* Description of the task
Count each line below that has the word "page" in it, and give only the total.

* Task inputs
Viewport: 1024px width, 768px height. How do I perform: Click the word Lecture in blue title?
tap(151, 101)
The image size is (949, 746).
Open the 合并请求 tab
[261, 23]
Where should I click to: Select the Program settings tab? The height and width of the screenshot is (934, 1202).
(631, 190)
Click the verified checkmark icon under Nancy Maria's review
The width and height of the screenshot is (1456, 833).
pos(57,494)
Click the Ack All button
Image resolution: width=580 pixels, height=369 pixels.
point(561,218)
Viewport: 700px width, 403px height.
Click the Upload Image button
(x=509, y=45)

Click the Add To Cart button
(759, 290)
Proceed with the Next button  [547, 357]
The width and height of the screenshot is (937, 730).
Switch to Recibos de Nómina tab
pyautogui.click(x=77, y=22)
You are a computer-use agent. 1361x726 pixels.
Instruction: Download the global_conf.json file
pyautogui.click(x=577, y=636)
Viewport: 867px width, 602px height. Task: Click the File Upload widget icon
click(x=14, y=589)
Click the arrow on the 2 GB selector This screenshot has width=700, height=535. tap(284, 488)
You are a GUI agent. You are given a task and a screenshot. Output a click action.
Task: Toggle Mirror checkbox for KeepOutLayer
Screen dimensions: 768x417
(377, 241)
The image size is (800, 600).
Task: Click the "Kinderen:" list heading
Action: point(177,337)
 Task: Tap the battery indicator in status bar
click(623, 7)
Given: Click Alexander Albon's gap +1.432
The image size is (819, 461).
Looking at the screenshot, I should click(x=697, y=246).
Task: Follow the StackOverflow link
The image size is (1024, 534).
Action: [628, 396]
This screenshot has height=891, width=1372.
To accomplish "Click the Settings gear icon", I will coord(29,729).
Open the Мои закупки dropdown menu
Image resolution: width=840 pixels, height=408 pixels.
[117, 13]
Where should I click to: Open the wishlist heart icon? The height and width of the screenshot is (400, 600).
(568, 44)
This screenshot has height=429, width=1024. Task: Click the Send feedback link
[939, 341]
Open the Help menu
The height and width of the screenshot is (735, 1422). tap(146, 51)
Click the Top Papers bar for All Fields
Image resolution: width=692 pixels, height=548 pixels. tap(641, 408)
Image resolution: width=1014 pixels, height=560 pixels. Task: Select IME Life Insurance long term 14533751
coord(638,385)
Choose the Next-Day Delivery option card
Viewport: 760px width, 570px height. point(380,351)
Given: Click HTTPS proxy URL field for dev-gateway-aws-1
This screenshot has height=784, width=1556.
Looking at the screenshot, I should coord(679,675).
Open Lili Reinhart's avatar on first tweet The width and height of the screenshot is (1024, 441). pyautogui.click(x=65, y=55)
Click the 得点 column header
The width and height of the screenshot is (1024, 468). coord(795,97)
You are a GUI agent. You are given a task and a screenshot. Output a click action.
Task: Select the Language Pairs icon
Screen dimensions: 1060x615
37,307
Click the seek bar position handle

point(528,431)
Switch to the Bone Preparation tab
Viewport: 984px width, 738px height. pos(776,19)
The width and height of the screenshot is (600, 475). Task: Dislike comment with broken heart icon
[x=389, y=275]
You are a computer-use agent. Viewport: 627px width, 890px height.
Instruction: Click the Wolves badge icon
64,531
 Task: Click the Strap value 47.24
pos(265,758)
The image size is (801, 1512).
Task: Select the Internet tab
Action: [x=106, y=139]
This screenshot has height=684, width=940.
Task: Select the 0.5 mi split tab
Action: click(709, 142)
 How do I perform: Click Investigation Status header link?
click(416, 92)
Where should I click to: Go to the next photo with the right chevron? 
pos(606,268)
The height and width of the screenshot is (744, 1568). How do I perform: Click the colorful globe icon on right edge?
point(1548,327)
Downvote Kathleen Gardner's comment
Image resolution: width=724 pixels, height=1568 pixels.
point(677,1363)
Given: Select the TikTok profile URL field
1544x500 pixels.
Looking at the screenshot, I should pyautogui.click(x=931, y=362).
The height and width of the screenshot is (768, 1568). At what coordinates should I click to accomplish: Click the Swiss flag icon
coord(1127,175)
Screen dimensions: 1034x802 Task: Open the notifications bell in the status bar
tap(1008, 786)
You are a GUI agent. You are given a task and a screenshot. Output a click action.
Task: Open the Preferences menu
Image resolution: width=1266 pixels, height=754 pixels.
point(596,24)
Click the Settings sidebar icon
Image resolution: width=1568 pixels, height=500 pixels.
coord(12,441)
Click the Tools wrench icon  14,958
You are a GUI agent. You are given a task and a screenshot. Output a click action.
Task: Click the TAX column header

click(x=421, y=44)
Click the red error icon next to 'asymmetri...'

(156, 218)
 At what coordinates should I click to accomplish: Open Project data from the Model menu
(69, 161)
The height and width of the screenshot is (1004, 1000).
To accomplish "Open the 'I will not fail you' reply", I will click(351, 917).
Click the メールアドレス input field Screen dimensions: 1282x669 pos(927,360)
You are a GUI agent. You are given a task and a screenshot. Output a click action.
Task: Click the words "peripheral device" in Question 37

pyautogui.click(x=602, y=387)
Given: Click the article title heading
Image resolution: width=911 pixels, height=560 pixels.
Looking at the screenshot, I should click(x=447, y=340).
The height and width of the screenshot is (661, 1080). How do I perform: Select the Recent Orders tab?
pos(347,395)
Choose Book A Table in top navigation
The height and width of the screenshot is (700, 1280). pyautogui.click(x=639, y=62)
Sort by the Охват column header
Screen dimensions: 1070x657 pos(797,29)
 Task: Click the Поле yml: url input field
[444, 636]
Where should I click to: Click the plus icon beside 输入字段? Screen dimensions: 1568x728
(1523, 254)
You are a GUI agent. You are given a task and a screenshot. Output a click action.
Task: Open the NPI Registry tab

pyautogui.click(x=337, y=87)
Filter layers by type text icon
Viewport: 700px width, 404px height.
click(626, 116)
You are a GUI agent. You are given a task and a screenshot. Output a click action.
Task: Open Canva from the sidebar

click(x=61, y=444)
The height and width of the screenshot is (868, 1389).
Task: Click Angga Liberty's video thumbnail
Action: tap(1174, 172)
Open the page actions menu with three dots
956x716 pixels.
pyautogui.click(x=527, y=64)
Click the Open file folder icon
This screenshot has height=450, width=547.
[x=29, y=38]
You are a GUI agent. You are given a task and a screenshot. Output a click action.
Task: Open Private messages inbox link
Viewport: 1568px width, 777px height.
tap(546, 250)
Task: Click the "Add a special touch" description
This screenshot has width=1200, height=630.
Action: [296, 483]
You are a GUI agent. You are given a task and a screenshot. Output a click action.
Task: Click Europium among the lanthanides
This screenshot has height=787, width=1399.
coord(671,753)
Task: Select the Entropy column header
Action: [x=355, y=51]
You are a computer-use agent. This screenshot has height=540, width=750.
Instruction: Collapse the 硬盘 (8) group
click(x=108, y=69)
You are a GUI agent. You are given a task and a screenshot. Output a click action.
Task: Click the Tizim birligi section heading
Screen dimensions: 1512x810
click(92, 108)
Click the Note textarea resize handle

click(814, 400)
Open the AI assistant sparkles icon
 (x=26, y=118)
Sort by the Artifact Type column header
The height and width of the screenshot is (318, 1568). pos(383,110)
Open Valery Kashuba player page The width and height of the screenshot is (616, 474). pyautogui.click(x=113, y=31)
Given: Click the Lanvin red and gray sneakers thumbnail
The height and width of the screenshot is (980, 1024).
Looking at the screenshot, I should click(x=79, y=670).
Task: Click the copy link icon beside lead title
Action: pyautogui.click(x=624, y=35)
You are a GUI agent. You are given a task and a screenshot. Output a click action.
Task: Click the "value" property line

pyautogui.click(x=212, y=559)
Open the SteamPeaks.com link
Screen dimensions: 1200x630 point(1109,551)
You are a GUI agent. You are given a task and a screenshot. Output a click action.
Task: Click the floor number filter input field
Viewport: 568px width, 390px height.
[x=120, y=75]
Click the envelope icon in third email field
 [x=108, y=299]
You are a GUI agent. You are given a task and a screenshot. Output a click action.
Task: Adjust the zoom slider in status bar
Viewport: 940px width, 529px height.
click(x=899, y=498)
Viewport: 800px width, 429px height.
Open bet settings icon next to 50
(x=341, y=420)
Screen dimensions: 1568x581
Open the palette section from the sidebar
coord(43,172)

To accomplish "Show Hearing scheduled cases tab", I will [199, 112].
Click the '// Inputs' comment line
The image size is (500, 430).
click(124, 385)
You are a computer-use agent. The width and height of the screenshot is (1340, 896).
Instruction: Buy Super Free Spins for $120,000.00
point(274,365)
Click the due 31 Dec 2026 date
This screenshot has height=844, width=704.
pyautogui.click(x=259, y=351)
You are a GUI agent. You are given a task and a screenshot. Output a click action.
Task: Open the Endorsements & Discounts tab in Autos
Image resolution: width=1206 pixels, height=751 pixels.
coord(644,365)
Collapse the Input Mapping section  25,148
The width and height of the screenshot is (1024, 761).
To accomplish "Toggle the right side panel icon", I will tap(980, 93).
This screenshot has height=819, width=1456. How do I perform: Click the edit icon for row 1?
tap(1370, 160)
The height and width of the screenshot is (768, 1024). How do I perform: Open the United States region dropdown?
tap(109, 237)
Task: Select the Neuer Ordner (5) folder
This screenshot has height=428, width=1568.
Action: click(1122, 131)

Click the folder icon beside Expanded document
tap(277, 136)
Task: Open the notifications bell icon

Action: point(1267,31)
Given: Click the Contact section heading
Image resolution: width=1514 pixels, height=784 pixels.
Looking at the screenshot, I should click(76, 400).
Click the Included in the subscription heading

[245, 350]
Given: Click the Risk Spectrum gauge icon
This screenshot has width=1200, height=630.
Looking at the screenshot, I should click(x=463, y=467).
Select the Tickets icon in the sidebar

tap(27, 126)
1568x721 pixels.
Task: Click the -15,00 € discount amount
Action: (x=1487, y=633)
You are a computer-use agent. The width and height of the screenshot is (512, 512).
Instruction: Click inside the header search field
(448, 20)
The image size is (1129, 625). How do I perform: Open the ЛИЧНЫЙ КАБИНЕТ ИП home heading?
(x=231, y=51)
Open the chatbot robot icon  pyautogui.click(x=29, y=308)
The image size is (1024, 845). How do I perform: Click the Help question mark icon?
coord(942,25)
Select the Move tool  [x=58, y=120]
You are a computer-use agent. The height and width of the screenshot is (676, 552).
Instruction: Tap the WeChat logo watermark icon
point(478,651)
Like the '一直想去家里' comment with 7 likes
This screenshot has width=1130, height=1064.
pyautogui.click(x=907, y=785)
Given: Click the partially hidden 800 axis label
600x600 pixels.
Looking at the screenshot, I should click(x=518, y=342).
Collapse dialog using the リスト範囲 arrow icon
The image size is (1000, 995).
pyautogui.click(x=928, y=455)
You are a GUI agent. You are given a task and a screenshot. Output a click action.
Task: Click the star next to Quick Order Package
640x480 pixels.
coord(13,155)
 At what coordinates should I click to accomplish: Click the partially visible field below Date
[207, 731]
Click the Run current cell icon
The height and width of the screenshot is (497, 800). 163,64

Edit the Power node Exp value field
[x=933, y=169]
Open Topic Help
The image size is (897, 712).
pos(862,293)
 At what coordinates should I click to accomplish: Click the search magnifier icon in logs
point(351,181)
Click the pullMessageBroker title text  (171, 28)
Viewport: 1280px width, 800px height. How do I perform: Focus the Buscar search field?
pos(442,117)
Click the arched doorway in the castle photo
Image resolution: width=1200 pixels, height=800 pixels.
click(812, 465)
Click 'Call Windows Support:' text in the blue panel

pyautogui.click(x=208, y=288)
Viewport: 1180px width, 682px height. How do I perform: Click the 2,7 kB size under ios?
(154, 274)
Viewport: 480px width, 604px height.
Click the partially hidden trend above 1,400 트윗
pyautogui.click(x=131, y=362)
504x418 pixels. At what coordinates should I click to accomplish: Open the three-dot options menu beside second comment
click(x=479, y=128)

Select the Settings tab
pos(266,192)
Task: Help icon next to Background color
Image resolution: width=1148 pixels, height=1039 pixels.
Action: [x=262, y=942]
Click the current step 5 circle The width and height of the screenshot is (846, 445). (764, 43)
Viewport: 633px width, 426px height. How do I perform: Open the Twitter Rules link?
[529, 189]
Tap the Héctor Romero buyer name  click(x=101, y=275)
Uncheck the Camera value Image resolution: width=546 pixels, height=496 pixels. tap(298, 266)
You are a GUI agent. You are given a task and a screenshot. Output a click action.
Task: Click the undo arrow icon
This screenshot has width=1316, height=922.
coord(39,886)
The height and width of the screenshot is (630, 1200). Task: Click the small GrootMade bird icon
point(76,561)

* Answer to this task
2